Anıtkabir Müzesi'nden bir fotoğraf: Onun savaş meydanındaki “makamı”. Bir tahta sıra üzerinde bir çiçekli minder. Önünde derme çatma bir sehpa, üzerinde serili harita, bir kahve fincanı, bir teneke kupa, yerde boş mermi kovanları, kütüğün üstüne asılmış bir fener. Savaşın en ümitsiz aşamasında defterinde Türkiye Cumhuriyetini nasıl kuracağına dair notlar…
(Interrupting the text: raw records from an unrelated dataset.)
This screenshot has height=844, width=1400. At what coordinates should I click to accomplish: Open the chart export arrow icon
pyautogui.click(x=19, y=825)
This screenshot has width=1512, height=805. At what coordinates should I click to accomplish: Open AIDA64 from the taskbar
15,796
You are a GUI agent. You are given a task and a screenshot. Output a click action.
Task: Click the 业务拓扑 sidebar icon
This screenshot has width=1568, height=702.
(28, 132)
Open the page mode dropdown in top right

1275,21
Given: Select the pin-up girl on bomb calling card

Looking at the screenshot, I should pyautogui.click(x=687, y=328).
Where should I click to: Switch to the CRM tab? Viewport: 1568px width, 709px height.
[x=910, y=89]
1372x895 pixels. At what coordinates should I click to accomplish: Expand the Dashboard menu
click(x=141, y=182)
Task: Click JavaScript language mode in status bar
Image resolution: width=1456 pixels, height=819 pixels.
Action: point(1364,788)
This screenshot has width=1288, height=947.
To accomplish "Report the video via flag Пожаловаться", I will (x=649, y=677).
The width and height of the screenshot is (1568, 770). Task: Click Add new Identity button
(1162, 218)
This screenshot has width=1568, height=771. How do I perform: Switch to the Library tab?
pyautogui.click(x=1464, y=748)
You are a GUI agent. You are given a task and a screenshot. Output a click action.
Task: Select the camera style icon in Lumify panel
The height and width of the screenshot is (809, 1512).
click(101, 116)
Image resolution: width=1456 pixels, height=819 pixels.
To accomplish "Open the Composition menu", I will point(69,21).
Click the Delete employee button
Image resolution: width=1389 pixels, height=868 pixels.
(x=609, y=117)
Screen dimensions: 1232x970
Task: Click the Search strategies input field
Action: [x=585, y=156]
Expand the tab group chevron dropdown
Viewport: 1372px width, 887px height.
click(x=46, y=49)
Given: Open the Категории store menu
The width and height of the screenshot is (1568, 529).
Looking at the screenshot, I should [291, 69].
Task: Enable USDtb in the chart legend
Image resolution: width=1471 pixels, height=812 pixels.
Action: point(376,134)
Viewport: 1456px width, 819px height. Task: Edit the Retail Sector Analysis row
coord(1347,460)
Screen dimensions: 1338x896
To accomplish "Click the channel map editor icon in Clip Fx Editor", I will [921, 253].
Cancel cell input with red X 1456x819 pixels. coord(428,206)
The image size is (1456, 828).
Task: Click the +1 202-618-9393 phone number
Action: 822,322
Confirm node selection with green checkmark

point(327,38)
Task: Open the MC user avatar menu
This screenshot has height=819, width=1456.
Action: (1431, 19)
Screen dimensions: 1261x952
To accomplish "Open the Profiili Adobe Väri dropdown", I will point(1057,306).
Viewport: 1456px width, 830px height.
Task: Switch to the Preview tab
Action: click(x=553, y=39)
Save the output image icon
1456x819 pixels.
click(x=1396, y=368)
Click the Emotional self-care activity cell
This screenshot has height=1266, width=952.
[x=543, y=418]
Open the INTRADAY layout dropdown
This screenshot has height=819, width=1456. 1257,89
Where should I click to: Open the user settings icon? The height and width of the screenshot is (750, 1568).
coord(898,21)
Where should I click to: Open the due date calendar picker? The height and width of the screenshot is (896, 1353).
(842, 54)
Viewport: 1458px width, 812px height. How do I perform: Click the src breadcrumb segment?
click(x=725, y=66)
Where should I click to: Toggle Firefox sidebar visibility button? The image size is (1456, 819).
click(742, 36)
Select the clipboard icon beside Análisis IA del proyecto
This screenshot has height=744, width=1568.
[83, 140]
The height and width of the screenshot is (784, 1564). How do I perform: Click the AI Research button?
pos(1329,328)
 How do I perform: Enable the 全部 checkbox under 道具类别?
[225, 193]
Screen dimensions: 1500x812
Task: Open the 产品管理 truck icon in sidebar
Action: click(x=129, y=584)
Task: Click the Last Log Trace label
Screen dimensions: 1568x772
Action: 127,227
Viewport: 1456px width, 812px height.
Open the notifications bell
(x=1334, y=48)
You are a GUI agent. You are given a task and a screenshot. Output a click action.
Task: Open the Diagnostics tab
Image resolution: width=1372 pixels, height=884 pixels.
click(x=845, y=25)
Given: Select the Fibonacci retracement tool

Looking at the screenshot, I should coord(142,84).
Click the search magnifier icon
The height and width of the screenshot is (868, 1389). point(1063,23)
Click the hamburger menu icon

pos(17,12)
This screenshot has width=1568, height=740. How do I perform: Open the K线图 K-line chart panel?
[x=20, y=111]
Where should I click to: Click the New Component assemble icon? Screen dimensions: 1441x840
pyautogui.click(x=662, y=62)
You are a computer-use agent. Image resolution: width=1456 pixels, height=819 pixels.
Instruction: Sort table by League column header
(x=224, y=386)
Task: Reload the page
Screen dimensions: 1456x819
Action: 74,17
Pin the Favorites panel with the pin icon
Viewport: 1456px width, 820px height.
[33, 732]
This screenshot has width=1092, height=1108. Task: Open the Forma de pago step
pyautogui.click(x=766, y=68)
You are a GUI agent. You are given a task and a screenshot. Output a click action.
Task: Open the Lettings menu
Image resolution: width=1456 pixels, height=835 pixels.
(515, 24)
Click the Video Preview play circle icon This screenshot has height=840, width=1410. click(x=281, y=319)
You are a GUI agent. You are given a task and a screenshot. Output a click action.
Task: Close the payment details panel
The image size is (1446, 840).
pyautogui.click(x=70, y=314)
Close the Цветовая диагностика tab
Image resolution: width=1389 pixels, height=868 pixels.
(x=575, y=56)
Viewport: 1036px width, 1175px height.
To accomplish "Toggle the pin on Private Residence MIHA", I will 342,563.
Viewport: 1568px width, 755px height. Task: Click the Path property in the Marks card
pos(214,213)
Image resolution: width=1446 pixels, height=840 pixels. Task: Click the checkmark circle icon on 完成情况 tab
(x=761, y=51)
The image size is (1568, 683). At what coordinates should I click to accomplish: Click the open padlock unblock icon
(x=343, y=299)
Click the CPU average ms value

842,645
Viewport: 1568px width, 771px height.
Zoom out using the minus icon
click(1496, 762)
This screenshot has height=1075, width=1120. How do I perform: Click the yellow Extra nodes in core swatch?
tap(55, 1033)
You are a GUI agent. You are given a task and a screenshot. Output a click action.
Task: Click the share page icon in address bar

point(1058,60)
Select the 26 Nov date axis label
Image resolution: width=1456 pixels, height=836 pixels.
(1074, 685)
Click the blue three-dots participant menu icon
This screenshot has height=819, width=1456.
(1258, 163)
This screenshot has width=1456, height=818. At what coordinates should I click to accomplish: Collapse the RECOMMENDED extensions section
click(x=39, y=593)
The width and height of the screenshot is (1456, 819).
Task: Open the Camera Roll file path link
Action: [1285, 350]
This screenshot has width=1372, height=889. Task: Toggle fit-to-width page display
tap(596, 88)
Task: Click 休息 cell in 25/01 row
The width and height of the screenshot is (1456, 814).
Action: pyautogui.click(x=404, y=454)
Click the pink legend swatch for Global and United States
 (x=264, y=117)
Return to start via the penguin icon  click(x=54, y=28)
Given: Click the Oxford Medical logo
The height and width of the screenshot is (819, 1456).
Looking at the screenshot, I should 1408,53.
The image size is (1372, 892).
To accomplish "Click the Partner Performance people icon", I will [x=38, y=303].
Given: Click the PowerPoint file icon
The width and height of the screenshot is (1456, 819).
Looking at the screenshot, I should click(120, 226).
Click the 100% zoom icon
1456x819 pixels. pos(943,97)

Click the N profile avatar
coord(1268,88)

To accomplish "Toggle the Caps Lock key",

Tarihler şimdiye kadar Atatürk gibi bir lider yetiştirmemiştir. Onun olağanüstü niteliklerine baktığımız zaman ilerde de böylesine bir lider gelmeyecektir. Atatürk yalnızca Türk milletinin değil dünyanın, mazlum milletlerin önderidir. Bu memleket bu muhteşem, cesur insanların sayesinde kurtuldu. Saygıyı fazlasıyla hak ediyorlar.

Çünkü: Bu gün UNESCO'nun üzerinde çalıştığı bütün projelerin isim babası Mustafa Kemal'dir. 27 Kasım 1978 tarihli UNESCO genel kurulu kararı doğrultusunda, Atatürk'ün doğumunun 100.yılı bütün dünyada, "1981 Atatürk Yılı" olarak kutlanır. Bu uygulama dünyada ilk ve tektir. Bütün dünya ülke temsilcileri, kendi tarihlerinin ve dünya tarihinin liderlerini, en önemli devlet ve insanlık önderlerinin içinden Atatürk'ü tarihin ve insanlığın en büyüğü seçtiler.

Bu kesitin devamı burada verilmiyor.